[Opening Supplied records section]

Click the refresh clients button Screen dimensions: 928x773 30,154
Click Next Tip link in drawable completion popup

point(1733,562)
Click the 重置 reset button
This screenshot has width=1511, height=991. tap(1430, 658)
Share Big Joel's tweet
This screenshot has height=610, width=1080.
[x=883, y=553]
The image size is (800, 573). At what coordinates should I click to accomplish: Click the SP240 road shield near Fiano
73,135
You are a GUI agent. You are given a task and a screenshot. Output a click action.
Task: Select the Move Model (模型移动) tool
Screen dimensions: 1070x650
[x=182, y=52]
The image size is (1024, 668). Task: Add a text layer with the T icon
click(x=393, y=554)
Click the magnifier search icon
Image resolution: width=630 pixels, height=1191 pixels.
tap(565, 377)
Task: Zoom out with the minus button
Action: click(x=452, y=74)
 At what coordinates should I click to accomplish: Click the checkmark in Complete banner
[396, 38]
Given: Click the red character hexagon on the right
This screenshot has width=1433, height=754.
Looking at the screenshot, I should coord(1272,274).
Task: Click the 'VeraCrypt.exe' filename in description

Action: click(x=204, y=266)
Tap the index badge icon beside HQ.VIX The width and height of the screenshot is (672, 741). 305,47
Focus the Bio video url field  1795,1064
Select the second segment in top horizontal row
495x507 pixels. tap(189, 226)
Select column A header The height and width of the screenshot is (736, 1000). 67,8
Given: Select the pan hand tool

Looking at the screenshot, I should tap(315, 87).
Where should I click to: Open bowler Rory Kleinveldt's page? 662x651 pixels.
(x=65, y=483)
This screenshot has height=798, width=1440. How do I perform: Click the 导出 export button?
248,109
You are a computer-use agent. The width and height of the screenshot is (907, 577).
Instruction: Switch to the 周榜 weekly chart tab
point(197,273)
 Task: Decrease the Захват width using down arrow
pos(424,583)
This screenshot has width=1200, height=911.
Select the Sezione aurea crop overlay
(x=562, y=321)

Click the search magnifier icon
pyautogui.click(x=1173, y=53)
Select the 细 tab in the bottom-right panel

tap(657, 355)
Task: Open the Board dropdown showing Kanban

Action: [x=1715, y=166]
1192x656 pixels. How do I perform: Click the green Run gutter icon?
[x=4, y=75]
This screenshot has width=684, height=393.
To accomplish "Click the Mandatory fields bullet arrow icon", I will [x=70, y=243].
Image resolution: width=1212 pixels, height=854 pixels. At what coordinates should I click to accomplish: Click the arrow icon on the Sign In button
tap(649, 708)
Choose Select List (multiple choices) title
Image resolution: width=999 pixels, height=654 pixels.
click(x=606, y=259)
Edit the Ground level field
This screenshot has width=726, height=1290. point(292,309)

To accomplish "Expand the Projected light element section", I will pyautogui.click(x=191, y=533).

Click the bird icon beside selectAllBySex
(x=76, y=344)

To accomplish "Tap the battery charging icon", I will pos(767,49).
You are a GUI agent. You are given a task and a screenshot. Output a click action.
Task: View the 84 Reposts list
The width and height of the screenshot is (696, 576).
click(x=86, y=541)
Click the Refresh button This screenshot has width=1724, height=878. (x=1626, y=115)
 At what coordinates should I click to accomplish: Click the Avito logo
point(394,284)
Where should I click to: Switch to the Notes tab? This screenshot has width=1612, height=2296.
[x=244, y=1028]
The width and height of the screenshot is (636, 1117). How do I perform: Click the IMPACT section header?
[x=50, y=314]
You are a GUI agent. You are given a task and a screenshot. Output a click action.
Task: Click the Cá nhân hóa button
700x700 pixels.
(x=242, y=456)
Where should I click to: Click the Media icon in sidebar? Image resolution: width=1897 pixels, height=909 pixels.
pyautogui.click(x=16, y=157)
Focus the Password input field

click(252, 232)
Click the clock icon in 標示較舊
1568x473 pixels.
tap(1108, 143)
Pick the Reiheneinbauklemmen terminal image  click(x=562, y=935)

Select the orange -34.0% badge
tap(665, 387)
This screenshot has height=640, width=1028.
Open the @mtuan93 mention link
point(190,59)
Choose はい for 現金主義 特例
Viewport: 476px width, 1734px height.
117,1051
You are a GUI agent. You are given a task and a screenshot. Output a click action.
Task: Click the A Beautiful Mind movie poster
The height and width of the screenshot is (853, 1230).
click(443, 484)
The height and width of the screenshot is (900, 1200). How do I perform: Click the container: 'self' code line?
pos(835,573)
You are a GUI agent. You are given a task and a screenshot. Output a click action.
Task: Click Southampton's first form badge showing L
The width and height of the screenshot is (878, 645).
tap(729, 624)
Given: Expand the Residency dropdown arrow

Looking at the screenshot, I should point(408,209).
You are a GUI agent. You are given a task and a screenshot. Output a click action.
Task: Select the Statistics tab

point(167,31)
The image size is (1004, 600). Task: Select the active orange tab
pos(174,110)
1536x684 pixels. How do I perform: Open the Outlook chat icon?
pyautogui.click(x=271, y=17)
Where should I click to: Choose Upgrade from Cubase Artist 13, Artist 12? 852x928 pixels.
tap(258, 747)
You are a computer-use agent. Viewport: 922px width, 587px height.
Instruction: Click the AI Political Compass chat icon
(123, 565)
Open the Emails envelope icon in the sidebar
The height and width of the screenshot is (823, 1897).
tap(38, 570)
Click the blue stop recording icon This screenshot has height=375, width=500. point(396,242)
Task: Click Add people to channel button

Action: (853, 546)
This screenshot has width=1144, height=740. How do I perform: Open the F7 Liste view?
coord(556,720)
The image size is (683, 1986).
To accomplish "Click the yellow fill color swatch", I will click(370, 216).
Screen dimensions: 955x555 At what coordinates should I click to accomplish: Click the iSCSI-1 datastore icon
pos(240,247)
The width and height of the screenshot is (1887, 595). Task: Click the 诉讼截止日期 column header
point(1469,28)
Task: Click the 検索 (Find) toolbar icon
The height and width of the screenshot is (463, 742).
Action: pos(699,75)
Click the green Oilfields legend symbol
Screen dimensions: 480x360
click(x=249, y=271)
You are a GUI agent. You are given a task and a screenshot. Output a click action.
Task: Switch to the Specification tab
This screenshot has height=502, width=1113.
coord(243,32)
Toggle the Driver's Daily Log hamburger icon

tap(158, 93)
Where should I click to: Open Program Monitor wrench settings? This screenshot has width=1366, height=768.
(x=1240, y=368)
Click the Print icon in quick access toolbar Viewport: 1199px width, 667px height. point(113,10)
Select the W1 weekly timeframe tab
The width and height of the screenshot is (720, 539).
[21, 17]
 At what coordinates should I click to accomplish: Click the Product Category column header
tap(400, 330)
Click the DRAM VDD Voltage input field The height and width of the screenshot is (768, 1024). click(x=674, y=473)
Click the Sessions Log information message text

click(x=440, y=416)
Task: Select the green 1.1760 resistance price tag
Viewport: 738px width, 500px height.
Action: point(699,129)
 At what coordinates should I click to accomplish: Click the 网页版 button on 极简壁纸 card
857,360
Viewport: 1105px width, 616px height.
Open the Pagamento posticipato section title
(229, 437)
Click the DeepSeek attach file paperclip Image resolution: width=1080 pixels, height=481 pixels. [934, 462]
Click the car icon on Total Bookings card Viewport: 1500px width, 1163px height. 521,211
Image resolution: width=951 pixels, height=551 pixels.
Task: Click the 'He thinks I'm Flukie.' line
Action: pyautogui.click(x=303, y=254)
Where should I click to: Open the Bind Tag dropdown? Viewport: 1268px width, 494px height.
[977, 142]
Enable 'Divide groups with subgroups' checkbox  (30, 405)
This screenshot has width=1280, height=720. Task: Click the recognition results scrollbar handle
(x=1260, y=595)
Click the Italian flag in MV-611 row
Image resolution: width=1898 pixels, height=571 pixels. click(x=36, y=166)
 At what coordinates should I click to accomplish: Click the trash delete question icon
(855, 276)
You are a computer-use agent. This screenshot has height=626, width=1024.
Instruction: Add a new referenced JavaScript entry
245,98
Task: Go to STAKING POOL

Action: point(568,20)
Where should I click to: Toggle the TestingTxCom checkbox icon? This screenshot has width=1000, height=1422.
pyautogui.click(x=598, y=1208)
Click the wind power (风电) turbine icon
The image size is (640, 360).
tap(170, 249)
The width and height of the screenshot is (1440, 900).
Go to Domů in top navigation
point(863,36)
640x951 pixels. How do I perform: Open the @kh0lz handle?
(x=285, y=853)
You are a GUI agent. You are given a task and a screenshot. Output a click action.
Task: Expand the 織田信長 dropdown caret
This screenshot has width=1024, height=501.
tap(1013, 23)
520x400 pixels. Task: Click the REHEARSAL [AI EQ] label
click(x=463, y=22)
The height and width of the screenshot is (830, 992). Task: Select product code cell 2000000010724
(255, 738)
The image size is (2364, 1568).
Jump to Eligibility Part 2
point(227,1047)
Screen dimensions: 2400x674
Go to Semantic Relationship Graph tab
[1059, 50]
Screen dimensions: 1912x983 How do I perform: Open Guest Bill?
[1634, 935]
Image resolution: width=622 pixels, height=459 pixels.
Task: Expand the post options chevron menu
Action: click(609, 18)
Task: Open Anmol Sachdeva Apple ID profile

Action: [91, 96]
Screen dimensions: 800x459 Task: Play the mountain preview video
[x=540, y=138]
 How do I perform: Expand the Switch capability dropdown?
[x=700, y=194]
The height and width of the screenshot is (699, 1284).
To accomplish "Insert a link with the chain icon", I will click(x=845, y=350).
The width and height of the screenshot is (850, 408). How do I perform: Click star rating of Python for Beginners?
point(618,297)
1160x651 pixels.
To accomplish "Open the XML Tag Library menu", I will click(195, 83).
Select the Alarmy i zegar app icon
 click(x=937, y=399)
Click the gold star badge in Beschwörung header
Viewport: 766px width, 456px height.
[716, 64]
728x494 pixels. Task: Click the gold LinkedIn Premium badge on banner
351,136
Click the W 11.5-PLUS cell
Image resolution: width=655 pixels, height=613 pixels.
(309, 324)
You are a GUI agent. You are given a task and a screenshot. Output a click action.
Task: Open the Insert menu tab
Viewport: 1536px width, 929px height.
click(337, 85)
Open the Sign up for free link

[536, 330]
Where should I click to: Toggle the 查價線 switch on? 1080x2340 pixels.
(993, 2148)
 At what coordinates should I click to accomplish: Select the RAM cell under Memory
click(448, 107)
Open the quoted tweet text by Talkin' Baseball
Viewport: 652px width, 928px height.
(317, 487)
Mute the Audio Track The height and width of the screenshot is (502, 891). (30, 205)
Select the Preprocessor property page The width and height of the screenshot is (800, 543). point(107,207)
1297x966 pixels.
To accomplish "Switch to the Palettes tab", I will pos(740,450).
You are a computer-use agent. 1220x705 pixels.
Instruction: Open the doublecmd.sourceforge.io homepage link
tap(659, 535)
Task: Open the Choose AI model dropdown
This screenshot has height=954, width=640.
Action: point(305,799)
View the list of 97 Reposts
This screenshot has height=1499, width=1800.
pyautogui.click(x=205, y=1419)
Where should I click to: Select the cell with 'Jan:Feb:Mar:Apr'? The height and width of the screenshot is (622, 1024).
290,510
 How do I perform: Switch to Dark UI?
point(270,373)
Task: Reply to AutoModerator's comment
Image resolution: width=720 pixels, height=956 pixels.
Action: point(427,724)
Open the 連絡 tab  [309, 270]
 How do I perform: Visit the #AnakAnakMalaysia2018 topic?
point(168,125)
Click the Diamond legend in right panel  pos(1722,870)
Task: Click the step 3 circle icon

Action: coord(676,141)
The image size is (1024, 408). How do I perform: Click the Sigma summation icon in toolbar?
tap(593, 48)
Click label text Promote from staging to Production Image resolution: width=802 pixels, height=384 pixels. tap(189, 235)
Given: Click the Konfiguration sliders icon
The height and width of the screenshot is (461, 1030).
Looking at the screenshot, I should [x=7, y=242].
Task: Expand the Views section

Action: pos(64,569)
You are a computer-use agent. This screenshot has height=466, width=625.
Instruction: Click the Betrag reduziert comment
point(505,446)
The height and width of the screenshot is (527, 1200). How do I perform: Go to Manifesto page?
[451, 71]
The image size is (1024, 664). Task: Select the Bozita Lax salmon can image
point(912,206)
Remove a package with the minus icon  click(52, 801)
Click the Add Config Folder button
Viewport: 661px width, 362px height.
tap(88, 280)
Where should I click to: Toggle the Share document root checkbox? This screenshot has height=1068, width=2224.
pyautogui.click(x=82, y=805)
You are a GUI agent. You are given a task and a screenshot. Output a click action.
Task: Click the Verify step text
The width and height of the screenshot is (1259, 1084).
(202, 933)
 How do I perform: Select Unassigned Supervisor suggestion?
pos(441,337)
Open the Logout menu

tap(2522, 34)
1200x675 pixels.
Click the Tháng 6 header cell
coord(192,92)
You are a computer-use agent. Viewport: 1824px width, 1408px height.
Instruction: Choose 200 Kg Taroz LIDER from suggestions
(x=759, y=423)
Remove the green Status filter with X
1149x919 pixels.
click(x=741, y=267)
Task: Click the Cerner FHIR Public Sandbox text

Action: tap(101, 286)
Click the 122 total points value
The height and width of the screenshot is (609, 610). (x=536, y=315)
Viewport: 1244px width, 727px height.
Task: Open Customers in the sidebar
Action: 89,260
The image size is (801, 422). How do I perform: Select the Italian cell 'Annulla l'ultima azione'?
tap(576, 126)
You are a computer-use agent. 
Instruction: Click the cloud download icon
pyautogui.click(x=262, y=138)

[Closing Supplied records section]

What you retype should run from the first line of the entries above through the line containing "Share Big Joel's tweet", exactly and in full.

Click the refresh clients button Screen dimensions: 928x773 30,154
Click Next Tip link in drawable completion popup

point(1733,562)
Click the 重置 reset button
This screenshot has width=1511, height=991. tap(1430, 658)
Share Big Joel's tweet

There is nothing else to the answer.